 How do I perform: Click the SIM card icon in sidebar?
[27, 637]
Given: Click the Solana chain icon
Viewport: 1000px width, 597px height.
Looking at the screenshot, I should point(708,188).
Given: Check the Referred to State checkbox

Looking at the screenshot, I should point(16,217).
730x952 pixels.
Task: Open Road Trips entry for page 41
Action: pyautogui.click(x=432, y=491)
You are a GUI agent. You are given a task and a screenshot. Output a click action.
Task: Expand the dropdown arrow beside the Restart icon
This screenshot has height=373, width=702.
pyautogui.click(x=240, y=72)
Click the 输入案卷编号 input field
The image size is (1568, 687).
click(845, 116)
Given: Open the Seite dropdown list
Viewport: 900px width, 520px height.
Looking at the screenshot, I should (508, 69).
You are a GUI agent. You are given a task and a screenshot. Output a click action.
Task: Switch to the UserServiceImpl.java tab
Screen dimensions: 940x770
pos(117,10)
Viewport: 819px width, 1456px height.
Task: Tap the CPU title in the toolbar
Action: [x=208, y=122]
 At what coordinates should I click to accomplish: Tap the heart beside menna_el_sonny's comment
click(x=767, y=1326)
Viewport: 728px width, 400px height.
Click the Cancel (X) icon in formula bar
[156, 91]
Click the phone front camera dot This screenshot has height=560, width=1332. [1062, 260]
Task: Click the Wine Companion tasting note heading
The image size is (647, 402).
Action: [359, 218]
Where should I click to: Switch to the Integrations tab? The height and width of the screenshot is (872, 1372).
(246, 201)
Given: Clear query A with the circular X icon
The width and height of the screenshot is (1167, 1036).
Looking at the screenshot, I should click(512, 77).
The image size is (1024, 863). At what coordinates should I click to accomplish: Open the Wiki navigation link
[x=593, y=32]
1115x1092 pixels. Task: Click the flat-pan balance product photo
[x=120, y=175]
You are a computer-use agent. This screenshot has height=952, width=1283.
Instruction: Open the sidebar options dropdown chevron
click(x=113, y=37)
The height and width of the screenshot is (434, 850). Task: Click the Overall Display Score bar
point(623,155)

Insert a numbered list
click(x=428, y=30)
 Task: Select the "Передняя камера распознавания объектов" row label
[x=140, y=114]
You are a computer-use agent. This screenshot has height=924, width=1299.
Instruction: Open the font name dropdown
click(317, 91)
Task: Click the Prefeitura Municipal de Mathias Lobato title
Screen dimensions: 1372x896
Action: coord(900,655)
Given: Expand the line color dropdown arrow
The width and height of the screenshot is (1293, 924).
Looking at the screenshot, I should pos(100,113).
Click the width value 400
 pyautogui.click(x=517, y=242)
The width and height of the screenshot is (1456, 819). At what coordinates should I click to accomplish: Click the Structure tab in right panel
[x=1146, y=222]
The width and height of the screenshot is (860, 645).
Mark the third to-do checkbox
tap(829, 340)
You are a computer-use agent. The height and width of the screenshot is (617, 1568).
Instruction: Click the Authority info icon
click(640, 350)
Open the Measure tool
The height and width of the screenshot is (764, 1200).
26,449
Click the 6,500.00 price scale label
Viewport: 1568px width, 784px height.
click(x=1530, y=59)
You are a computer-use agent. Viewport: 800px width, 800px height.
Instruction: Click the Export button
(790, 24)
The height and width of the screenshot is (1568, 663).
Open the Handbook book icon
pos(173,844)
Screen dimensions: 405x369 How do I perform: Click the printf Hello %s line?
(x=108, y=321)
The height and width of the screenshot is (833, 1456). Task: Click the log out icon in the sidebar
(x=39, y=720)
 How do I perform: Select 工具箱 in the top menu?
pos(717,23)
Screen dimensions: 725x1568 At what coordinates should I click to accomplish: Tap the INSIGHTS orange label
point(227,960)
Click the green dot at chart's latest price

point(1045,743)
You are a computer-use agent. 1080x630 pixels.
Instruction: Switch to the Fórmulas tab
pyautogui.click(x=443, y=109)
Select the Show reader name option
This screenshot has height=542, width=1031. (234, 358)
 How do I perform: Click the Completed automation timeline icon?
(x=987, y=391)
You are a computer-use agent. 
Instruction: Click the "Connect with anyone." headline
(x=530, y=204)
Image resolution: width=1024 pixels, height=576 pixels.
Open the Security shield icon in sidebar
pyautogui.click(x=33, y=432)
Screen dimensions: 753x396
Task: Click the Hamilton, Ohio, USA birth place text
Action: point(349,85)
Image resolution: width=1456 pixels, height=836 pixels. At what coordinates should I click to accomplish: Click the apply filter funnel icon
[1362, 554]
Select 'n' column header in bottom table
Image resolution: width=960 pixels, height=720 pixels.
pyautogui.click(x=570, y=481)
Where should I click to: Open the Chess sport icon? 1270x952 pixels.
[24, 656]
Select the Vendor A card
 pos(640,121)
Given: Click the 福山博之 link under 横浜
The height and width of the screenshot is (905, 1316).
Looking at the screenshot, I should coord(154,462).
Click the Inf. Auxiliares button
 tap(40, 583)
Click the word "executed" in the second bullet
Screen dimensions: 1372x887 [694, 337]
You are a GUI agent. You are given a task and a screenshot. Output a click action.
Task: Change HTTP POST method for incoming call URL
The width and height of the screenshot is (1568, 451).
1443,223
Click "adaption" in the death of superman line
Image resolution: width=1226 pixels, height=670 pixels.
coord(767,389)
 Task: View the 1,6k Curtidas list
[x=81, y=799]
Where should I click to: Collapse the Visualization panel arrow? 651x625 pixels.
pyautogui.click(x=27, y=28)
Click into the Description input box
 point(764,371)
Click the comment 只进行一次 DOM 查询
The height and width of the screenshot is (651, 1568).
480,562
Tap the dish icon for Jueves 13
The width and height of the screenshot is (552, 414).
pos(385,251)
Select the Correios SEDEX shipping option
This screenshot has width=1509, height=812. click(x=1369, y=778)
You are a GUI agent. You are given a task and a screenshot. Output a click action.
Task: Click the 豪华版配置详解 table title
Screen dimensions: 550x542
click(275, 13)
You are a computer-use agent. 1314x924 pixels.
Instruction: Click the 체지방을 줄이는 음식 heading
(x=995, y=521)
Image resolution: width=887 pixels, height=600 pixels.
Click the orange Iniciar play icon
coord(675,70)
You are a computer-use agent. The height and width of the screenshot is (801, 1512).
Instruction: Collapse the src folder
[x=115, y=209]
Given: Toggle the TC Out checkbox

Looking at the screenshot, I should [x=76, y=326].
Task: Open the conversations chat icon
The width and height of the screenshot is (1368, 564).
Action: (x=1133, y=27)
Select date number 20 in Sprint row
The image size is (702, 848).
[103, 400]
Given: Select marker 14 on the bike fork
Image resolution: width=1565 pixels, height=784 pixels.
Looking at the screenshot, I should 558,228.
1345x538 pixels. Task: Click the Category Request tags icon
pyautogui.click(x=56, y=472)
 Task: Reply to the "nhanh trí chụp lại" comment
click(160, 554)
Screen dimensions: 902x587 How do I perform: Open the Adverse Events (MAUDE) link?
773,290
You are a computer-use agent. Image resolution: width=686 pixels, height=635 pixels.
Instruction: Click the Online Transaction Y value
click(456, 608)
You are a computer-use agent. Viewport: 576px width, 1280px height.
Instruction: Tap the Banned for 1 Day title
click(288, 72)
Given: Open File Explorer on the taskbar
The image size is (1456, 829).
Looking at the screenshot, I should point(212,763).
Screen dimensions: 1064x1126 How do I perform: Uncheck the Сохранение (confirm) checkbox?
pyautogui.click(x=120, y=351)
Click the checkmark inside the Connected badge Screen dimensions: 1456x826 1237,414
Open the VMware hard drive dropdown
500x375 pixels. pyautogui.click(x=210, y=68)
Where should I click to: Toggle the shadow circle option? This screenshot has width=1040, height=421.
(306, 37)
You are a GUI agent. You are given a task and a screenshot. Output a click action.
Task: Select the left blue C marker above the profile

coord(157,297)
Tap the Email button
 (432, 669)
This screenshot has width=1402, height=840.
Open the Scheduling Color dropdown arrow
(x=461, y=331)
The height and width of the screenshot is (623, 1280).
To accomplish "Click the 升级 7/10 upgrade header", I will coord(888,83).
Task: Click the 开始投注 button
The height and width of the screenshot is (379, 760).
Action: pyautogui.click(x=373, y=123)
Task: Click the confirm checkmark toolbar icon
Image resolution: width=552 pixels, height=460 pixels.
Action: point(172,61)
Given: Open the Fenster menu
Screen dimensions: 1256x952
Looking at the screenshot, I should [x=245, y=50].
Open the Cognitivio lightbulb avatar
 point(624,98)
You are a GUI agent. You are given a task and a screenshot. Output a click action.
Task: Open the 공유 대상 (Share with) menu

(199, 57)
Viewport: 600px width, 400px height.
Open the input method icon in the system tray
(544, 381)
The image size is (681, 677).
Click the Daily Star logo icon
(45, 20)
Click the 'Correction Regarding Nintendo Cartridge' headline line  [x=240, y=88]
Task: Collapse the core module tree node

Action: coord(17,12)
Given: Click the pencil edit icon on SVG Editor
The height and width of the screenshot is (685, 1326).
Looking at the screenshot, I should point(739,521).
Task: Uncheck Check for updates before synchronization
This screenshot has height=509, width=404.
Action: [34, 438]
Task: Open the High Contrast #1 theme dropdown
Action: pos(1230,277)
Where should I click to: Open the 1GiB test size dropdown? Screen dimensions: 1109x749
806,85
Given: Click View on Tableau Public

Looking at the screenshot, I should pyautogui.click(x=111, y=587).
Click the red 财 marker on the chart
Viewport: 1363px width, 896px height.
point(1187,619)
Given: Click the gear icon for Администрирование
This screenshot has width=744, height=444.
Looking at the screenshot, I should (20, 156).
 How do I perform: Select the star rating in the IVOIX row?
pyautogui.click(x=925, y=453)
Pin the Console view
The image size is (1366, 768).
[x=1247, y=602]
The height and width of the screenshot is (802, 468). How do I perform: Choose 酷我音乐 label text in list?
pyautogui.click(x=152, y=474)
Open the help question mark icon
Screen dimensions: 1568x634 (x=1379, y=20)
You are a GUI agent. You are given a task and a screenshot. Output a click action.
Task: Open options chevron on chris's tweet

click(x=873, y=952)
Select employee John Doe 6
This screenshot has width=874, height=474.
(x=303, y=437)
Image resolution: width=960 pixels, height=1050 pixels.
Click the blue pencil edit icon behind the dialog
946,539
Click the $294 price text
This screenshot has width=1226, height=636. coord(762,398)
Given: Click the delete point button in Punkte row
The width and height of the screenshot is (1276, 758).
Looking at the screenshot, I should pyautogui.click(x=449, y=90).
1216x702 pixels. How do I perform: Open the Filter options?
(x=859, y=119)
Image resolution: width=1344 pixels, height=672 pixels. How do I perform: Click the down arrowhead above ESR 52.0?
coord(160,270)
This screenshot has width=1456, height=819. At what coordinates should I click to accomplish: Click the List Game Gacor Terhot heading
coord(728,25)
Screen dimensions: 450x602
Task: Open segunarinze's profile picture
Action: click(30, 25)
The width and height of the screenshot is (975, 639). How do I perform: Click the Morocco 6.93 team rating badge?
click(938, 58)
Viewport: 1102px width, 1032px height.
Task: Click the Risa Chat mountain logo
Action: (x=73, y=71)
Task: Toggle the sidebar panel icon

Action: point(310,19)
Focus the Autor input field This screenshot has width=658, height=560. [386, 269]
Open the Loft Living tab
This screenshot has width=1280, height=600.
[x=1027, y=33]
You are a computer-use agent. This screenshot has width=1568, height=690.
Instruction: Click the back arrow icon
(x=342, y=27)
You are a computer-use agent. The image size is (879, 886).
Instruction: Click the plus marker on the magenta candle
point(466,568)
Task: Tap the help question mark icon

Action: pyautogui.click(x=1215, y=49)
--- --- ---
■ Task: Rewrite the lines starting with the one containing "Given: Clear query A with the circular X icon" and ending with the one containing "pyautogui.click(x=517, y=242)", changing "dropdown" to "drop-down" and leaving everything else as it is.

■ Written answer:
Given: Clear query A with the circular X icon
The width and height of the screenshot is (1167, 1036).
Looking at the screenshot, I should click(512, 77).
The image size is (1024, 863). At what coordinates should I click to accomplish: Open the Wiki navigation link
[x=593, y=32]
1115x1092 pixels. Task: Click the flat-pan balance product photo
[x=120, y=175]
You are a computer-use agent. This screenshot has height=952, width=1283.
Instruction: Open the sidebar options drop-down chevron
click(x=113, y=37)
The height and width of the screenshot is (434, 850). Task: Click the Overall Display Score bar
point(623,155)

Insert a numbered list
click(x=428, y=30)
 Task: Select the "Передняя камера распознавания объектов" row label
[x=140, y=114]
You are a computer-use agent. This screenshot has height=924, width=1299.
Instruction: Open the font name drop-down
click(317, 91)
Task: Click the Prefeitura Municipal de Mathias Lobato title
Screen dimensions: 1372x896
Action: coord(900,655)
Given: Expand the line color drop-down arrow
The width and height of the screenshot is (1293, 924).
Looking at the screenshot, I should pos(100,113).
Click the width value 400
 pyautogui.click(x=517, y=242)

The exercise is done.